Verhütung und Familienplanung sind in Iran Themen, bei denen die Haltung von einem ins andere Extrem umschlägt. Die ersten staatlichen Maßnahmen zur Familienplanung wurden 1967 eingeführt. Um ein kontrolliertes Bevölkerungswachstum zu erreichen, wurden Frauen zur Arbeit ermutigt und das Scheidungsrecht reformiert. Nach der Revolution und Staatsgründung der Islamischen Republik 1979 förderte der Staat Familien mit vielen Kindern und forderte dazu auf, für Nachwuchs zu sorgen. Laut den Vereinten Nationen wuchs die iranische Bevölkerung zwischen 1968 bis 1988 von 27 Millionen auf knapp 50 Millionen Einwohner*innen.
Der Babyboom in den 80ern erklärt das junge Durchschnittsalter der Bevölkerung heute. Nach dem Krieg und ab den 90er Jahren kehrte sich die Handhabung wieder ins Gegenteil: Das Sozial- und Bildungssystem war so überlastet, dass der Staat Verhütungsmittel produzierte und Familien zu maximal zwei Kindern anhielt. Verhütung wurde so zum Teil enttabuisiert - allerdings nur im konservativ ehelichen Rahmen. Innerhalb kürzester Zeit sank die Geburtenrate rapide, im Schnitt bekamen iranische Frauen statt sieben und mehr Kinder etwa so viele wie in Deutschland (Stand 2020: 1,57).
Aktuell ist wieder ein Richtungswechsel angesagt, denn 1,7 Kinder im Schnitt sind zu wenige, um die demographische Überalterung der Gesellschaft zu stoppen. Mindestens zwei Kinder - besser mehr - sollen sie gebären. Wenn sich an der Geburtenrate nichts ändert, gehört Iran 2050 zu den ältesten Ländern der Welt. Deshalb fällt die staatliche Subventionierung für Verhütungsmittel und Familienplanung weg. Staatliche Krankenhäuser und Kliniken führen bis auf wenige Ausnahmen offiziell keine Sterilisationen mehr durch und geben keine Verhütungsmittel mehr aus.

AUFGABE:
Prüfe, ob jede Aussage zum Textauszug passt, und antworte mit Ja oder Nein samt den entscheidenden Worten als wörtlichem Zitat.
1. Die ersten staatlichen Maßnahmen zur Familienplanung wurden 1979 eingeführt.
2. Ab den 90er Jahren hielt der Staat Familien zu höchstens zwei Kindern an.
3. Staatliche Krankenhäuser und Kliniken geben weiterhin Verhütungsmittel aus.
Die Datensätze haben mit dem Textauszug nichts zu tun.

EXTRAHIERTE DATEN:
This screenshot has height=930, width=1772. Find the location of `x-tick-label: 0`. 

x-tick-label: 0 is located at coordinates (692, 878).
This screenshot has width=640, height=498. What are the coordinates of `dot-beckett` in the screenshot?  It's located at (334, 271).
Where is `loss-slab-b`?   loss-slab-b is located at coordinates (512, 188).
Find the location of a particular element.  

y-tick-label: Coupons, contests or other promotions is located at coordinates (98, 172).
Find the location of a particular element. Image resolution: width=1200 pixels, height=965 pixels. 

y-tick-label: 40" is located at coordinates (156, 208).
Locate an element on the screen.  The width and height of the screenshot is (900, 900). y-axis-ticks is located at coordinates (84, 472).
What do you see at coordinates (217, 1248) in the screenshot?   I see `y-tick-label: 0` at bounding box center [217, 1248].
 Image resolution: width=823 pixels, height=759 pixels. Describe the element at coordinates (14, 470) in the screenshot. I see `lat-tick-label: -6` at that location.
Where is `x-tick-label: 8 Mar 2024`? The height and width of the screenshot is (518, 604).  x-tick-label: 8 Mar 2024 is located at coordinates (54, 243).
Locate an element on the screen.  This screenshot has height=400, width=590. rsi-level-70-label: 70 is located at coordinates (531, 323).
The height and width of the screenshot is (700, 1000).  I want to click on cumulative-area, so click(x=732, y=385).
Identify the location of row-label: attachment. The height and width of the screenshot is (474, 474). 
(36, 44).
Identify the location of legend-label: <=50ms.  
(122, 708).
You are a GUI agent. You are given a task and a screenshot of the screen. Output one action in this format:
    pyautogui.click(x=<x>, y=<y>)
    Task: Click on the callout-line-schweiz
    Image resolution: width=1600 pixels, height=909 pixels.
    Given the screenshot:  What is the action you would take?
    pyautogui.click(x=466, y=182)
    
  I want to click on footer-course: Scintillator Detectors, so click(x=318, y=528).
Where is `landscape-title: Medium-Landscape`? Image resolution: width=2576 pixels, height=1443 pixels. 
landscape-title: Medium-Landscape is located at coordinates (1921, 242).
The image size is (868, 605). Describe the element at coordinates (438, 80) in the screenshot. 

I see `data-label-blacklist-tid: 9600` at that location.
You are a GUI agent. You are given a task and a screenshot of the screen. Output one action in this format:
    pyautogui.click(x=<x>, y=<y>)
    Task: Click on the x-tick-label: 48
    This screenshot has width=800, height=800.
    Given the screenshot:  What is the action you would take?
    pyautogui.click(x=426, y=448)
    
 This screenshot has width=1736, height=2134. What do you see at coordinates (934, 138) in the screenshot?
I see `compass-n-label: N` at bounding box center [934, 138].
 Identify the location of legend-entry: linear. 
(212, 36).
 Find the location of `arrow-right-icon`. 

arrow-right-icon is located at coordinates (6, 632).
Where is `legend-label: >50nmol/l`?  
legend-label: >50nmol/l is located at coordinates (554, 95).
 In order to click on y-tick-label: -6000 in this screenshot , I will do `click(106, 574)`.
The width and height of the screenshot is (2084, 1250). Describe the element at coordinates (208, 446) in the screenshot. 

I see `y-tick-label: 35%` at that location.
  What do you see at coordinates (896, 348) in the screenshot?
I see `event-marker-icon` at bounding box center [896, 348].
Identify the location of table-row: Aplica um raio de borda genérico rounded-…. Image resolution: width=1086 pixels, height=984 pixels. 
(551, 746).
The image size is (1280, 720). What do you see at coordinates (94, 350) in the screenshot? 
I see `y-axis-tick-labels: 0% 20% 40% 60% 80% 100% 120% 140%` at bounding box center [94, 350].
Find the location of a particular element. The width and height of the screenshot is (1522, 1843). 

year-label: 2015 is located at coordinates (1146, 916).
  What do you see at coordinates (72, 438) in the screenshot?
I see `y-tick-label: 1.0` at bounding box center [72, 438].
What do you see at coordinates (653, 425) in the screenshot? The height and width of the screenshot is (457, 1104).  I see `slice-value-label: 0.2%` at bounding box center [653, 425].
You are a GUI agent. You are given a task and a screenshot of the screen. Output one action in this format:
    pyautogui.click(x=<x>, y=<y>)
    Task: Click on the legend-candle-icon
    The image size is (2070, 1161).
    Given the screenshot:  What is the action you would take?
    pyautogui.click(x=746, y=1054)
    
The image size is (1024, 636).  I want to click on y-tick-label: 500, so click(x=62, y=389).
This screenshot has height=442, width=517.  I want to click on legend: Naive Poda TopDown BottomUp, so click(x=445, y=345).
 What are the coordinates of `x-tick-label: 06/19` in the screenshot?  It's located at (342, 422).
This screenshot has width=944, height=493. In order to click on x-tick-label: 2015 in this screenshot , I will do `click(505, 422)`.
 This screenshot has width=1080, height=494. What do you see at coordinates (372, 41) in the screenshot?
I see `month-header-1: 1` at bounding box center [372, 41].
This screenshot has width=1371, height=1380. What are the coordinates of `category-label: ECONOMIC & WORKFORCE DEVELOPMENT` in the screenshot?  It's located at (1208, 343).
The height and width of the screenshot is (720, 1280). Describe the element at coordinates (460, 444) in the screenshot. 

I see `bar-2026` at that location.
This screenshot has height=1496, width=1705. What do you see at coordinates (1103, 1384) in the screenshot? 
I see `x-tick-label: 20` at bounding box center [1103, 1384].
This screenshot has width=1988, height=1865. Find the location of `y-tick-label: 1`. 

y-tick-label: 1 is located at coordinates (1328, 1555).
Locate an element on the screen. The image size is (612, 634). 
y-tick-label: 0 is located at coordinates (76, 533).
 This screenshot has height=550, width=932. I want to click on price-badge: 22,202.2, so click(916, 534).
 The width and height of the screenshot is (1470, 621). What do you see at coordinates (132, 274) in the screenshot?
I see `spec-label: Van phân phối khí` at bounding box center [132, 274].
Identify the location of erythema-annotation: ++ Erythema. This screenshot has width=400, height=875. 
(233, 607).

LÖSUNG:
1. Nein: „Die ersten staatlichen Maßnahmen zur Familienplanung wurden 1967 eingeführt.“
2. Ja: „dass der Staat Verhütungsmittel produzierte und Familien zu maximal zwei Kindern anhielt“
3. Nein: „Staatliche Krankenhäuser und Kliniken führen bis auf wenige Ausnahmen offiziell keine Sterilisationen mehr durch und geben keine Verhütungsmittel mehr aus.“